11 EU countries were able to meet their renewable energy goals in 2020 due to the slowing down of economic activity caused by COVID-19.
The EU’s Renewable Energy Directive, adopted in 2009 as part of the 20-20-20 list of 2020 energy and climate change goals, set a target of a 20% share for renewable energy sources (RES) in final energy consumption for the EU. Member States were given individual targets.
Article 27 of the Governance Regulation (2018/1999) states that Member States were required to report to the European Commission on their achievement of RED targets and RES shares in the electricity, heating and cooling, and transport sectors by 2020.
Guidehouse analyzed Member States throughout Europe that included their renewable energy sources. They also looked at the policies and transfers each country had implemented, and we added our own analysis to better understand the European Commission’s State of the Energy Union Report.
Let’s take a closer look at the results
In 2020, all Member States except France met or exceeded the Renewable Energy Target, which was an overall European Union share of 22.1%.
Compared to 2019, the RES share in the EU increased considerably by 2.2 percentage points. France missed their national RES target in 2020 by 3.9 percentage points, only reaching 19.1% RES share in final energy consumption.
The report on RES production appears positive at first, but other factors contributed to the success.
Many member states have to purchase transfers of statistical accounts in order to meet their 2020 RES target
Six Member States, including Belgium, Ireland, Luxembourg, Malta, the Netherlands, and Slovenia have implemented national measures to promote renewable energy. Yet their efforts don’t seem enough to hit their binding 2020 targets for renewable sources – in each of those countries.
To help reach their targets in 2020, these countries used statistical transfers – a cooperation mechanism that allows countries that lag on their goals to buy surplus energy from those who are meeting them.
As RES (renewable energy sources) are increasing in popularity, more and more European Union countries are participating. The increasing use of statistical transfers is an indication that EU cooperation is becoming more popular.
The RES carries a number of risks, such as the gap between countries with high RES shares and those that do not achieving their targets domestically will only increase in the coming years.
Final energy consumption in the EU was reduced by 8% in 2020, with COVID.
The year 2020 saw the start of the COVID pandemic, which spread across the world very rapidly. As the energy sector is highly dependent on fossil fuels, there was a dramatic decline in demand for energy. Lockdowns and restrictions led to a decrease in the usage of energy in all Member States.
In 2020, the total gross final consumption of energy in the EU dropped by 8% compared to 2019 – the lowest recorded levels since 1990.
In addition to the impact of weather and energy efficiency policies, other factors, such as decreasing gas prices and changing consumer preferences, may have led to lower GFC in 2020.
When a statewide lockdown was issued, the RES market was surprisingly unaffected. This is because overall energy demand across the Member States was at an all-time low.
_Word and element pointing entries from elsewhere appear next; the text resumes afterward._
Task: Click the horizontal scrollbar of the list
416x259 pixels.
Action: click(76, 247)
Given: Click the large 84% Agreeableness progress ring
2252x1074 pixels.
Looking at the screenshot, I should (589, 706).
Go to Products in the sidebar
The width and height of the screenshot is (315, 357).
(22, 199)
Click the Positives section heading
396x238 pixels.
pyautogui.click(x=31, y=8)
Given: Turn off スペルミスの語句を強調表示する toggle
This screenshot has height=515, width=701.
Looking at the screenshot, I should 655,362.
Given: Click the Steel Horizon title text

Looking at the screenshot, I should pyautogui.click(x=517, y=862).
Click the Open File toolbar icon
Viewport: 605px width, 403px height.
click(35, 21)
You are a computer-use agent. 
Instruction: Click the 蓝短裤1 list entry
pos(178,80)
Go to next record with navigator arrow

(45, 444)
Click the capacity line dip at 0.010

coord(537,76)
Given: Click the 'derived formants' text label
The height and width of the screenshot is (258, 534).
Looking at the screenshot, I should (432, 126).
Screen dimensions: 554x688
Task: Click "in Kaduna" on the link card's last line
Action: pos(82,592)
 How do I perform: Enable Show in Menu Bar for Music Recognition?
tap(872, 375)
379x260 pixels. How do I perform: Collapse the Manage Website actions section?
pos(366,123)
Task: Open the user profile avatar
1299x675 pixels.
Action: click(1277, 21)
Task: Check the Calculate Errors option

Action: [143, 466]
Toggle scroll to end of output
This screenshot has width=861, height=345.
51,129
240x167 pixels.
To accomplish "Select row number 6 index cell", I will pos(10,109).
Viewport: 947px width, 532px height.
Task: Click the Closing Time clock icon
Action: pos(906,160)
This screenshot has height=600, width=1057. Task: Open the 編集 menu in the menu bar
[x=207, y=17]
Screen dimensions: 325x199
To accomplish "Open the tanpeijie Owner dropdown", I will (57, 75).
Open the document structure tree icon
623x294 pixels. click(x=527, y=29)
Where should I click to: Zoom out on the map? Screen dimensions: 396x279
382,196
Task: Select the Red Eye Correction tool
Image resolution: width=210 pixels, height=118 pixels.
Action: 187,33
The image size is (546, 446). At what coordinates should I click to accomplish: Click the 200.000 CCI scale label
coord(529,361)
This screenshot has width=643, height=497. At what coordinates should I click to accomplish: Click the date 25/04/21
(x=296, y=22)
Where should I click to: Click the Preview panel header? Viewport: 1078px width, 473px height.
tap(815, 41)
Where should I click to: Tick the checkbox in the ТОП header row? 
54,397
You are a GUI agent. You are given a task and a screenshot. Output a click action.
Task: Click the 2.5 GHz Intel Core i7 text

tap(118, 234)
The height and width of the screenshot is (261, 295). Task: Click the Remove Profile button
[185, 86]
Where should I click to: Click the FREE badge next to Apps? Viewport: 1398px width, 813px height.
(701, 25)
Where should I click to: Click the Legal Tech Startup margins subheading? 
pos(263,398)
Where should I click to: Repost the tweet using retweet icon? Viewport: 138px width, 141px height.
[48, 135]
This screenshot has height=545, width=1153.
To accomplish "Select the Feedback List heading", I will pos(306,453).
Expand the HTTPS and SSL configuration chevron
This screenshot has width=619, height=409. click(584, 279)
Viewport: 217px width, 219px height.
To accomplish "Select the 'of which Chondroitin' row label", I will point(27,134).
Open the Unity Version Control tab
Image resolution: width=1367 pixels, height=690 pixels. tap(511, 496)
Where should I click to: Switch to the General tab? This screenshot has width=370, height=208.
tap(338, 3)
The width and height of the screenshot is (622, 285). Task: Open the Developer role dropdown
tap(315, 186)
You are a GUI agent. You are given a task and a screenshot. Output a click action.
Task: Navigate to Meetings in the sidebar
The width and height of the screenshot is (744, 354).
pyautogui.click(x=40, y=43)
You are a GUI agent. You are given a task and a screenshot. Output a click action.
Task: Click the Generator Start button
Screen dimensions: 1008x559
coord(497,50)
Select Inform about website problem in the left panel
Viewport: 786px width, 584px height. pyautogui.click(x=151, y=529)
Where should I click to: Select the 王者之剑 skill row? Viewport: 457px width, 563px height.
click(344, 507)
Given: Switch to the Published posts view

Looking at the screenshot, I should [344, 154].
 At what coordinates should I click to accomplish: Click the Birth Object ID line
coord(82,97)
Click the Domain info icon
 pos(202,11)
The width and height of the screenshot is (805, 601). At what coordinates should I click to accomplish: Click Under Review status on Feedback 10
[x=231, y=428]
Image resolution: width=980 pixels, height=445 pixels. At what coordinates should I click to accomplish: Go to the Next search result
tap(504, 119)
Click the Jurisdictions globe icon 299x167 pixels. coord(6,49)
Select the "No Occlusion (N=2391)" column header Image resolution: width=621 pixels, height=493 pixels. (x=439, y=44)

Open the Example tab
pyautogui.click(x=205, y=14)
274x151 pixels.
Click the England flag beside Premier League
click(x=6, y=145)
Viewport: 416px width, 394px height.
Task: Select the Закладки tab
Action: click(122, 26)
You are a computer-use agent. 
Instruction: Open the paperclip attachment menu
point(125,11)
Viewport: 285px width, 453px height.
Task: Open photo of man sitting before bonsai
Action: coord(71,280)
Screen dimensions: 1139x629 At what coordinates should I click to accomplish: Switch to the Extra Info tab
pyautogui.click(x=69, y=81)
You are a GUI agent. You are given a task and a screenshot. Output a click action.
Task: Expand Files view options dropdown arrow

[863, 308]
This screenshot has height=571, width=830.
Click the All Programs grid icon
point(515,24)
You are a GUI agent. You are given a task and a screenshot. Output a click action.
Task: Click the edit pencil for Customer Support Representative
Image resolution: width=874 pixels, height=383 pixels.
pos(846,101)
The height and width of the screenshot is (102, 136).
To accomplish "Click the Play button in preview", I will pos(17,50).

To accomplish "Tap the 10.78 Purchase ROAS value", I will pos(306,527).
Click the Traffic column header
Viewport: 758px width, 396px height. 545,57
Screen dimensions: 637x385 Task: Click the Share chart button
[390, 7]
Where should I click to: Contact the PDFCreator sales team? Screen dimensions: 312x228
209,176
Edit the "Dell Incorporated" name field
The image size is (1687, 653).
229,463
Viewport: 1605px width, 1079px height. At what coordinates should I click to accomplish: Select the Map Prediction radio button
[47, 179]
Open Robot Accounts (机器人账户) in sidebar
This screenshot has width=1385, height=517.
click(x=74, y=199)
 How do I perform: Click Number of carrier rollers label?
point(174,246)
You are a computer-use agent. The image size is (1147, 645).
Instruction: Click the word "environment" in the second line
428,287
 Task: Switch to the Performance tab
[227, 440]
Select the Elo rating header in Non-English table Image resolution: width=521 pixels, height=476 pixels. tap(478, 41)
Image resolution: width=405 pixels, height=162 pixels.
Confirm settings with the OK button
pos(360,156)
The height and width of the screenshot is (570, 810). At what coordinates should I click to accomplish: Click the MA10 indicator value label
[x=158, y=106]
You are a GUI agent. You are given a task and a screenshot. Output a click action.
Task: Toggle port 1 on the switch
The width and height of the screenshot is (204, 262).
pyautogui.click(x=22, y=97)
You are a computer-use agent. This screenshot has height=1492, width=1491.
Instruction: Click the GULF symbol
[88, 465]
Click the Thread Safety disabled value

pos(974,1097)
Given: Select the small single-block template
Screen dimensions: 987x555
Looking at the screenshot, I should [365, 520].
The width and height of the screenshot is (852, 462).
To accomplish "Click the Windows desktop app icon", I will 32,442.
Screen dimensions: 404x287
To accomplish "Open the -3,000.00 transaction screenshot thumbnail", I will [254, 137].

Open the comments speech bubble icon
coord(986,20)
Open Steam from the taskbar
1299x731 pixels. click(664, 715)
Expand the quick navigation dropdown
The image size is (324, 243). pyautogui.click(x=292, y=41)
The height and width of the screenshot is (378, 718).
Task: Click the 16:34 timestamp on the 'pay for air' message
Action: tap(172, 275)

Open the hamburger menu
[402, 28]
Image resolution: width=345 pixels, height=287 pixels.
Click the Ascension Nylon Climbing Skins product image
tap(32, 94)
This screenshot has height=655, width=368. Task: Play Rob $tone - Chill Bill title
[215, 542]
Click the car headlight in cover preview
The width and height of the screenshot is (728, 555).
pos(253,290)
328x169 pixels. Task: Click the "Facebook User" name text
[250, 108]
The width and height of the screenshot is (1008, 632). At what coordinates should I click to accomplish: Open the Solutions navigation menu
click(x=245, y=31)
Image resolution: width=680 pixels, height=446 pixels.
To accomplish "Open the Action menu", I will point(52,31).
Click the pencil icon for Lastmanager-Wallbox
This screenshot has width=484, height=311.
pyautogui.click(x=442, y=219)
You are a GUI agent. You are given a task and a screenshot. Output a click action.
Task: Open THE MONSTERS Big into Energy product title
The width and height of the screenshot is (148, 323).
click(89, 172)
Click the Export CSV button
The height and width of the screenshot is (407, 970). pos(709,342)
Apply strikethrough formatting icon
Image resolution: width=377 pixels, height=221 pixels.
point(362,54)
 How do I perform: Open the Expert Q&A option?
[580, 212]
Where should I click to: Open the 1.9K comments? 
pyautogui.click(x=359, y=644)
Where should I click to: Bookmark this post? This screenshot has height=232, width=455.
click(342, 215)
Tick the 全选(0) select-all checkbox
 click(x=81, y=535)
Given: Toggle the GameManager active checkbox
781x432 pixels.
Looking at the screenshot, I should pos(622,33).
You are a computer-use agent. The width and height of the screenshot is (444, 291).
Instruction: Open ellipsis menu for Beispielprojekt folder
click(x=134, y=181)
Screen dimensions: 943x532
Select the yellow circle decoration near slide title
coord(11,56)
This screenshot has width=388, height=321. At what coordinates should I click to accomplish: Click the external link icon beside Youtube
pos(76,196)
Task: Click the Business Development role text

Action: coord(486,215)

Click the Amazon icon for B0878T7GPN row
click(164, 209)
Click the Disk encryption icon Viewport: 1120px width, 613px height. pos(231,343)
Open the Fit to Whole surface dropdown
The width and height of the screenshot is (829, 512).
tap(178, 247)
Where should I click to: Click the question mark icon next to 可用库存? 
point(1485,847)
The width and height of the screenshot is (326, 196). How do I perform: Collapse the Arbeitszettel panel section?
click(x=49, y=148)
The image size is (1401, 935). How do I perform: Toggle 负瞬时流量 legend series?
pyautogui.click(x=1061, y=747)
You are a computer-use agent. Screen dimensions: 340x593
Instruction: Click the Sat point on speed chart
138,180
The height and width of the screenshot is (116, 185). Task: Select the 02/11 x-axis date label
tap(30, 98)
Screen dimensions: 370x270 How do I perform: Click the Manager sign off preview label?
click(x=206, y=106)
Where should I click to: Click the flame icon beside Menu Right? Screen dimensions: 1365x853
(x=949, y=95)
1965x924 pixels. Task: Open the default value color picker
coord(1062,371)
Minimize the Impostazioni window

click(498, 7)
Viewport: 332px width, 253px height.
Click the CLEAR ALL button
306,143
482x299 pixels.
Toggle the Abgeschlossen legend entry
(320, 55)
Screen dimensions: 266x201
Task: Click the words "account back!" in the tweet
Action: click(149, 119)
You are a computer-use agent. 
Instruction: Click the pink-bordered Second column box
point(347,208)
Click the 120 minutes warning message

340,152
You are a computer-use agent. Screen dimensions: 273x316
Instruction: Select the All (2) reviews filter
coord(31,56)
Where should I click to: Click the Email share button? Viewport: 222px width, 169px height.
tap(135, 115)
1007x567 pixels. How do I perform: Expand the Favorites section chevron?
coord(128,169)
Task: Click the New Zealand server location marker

This, combined with the pre-existing low levels of RES capacity and generation, means that if you look at renewable energy’s share of total RES capacity and generation in pre-pandemic times, it appears to have gone up during the period of these lockdowns.
The COVID pandemic had a massive impact on the 2020 RES target achievement
Eleven countries would not have been able to meet their 2020 RES targets without transfers or demand reduction: Belgium, Ireland, Spain, France, Latvia, Luxembourg, Malta, the Netherlands, Austria, Portugal and Slovenia.
All the Member States would have been able to meet the 2020 RES target if their energy consumption was the same as in 2019.
This is also the case for the EU as a whole, which would have reached 20.6% RES share instead of the actual 22.1% achieved in 2020.
A few countries have made no progress in expanding RES in 2020.
On top of that, the analysis reveals that in some countries, the 2020 counterfactual RES share would have even been significantly lower than the 2019 actual RES share if total energy consumption in 2020 had remained at the same level as in 2019.
In Finland, Slovakia, Romania, Austria, and Latvia, the RES share would have been lower. In France, Italy and Slovenia however, the RES share would have been the same as it’s been this year.
The results indicate that many Member States hardly made any significant progress in expanding RES capacity and generation in 2020.
If enough progress isn’t made in expanding renewables by 2030, we risk missing the target.
Looking ahead, these findings also have implications for the achievement of the EU 2030 RES target trajectory. Under the Fit for 55 packages, the EU increased the goal of RES share in final energy consumption by 2030 from 32% to 40%.
The recent EU Commission proposal has the plan to increase the 2030 RES target to 45% of total final energy consumption by 2030.
The sluggish growth in demand for energy in 2021 and 2022 will make it difficult to meet the 2030 energy sustainability targets, even after 2020 reaches its targets.
To achieve an efficient and fair energy transition, the EU as a whole will need to take action across all energy sectors, deploying renewables and pursuing clean technologies.